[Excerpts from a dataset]

▬▬▬

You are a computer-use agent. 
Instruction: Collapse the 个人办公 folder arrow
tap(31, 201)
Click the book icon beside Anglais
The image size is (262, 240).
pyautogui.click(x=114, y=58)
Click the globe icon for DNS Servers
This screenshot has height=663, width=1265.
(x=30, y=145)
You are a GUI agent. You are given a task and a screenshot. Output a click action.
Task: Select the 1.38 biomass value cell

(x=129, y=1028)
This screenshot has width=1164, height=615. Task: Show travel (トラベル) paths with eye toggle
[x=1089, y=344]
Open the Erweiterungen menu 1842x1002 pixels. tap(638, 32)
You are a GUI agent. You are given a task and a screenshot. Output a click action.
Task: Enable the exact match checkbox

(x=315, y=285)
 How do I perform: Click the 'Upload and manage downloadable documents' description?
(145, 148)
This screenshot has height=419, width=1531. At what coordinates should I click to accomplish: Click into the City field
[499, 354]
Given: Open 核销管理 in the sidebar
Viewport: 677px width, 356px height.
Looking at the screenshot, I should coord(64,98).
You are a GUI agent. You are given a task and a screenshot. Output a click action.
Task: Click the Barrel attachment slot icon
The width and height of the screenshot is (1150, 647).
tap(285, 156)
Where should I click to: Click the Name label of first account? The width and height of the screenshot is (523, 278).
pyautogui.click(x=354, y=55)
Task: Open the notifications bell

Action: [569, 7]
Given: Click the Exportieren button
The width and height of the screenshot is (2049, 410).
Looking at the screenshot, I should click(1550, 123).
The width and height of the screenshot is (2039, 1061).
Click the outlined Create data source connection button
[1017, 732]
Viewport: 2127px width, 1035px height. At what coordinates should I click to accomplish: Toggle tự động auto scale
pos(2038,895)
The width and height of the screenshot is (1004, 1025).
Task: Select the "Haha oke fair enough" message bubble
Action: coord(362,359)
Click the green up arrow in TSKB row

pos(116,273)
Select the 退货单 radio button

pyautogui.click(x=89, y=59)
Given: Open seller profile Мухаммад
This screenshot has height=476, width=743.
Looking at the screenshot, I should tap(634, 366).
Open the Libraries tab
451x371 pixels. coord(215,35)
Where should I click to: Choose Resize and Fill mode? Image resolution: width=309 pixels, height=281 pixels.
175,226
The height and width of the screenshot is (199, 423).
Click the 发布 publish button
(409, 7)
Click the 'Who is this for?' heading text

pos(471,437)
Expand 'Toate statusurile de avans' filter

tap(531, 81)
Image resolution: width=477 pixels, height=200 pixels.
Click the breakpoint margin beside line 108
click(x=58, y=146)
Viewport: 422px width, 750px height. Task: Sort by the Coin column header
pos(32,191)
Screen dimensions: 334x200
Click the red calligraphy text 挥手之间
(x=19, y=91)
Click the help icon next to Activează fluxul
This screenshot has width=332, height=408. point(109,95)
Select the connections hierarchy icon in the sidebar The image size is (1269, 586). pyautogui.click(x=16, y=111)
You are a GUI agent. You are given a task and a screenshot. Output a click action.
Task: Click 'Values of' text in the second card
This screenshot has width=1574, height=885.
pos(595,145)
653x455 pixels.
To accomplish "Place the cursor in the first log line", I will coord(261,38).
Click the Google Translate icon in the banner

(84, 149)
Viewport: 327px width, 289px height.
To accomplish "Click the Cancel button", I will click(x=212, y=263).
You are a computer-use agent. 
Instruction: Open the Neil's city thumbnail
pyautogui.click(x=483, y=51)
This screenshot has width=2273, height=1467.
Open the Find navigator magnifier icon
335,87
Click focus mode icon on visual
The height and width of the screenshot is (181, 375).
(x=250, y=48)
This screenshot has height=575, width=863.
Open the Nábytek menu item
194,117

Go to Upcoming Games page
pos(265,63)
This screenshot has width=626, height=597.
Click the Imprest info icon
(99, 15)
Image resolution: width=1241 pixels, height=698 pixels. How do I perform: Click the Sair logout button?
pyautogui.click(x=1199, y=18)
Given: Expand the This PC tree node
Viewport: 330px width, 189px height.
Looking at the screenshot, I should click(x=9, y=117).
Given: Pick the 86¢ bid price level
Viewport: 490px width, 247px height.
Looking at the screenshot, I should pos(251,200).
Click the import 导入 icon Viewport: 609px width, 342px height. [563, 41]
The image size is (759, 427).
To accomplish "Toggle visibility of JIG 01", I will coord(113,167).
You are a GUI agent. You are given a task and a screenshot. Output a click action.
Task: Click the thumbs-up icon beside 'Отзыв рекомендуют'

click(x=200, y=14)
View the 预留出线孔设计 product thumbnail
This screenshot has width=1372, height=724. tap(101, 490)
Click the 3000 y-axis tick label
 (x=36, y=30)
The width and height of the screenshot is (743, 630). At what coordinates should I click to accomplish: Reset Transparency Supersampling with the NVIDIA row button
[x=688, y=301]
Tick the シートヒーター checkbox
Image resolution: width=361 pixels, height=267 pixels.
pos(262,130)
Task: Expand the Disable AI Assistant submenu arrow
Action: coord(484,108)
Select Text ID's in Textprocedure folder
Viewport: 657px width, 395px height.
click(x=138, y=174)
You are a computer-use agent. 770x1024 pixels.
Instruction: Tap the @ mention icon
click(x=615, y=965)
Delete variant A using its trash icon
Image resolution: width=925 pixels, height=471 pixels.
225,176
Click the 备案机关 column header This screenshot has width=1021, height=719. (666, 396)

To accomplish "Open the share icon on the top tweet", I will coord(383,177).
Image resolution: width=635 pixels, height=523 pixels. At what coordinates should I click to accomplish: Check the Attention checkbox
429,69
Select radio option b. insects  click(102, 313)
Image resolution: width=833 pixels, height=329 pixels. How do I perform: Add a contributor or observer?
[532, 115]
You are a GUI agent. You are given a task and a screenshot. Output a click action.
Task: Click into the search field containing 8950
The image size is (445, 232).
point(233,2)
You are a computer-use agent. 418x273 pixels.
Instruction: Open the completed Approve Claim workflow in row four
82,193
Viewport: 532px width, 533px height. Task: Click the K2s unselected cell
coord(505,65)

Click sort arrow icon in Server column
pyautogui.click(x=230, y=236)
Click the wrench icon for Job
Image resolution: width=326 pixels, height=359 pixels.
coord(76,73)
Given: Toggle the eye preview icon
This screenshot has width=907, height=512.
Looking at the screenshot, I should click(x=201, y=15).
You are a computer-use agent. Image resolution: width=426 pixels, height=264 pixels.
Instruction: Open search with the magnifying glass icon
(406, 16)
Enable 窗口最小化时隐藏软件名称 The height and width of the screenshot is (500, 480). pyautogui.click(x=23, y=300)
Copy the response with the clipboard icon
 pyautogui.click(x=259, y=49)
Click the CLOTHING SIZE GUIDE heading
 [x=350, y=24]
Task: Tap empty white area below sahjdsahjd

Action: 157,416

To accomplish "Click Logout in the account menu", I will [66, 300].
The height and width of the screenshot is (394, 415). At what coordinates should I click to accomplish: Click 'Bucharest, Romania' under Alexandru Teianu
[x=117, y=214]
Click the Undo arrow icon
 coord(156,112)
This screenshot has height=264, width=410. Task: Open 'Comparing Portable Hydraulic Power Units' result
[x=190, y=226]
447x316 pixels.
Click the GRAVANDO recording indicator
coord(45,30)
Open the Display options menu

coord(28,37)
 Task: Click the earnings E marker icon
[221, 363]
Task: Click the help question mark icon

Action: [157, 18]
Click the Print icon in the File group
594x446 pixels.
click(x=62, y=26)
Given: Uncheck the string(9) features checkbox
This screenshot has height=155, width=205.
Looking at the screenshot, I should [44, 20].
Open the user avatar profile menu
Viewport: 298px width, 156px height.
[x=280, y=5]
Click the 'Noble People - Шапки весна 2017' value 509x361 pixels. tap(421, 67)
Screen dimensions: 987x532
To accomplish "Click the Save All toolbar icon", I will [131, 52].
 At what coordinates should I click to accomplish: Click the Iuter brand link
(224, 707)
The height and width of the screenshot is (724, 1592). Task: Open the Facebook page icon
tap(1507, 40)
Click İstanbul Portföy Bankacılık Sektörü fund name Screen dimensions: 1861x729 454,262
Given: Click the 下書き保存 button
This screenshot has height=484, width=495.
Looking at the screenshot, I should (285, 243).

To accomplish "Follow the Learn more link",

▬▬▬

> [What you will do]: When the line with "Instruction: Open the completed" is reached in the data above, start copying there, and copy each line exactly until the line with "Click the wrench icon for Job" has been copied; copy nothing else.

> [Response]:
Instruction: Open the completed Approve Claim workflow in row four
82,193
Viewport: 532px width, 533px height. Task: Click the K2s unselected cell
coord(505,65)

Click sort arrow icon in Server column
pyautogui.click(x=230, y=236)
Click the wrench icon for Job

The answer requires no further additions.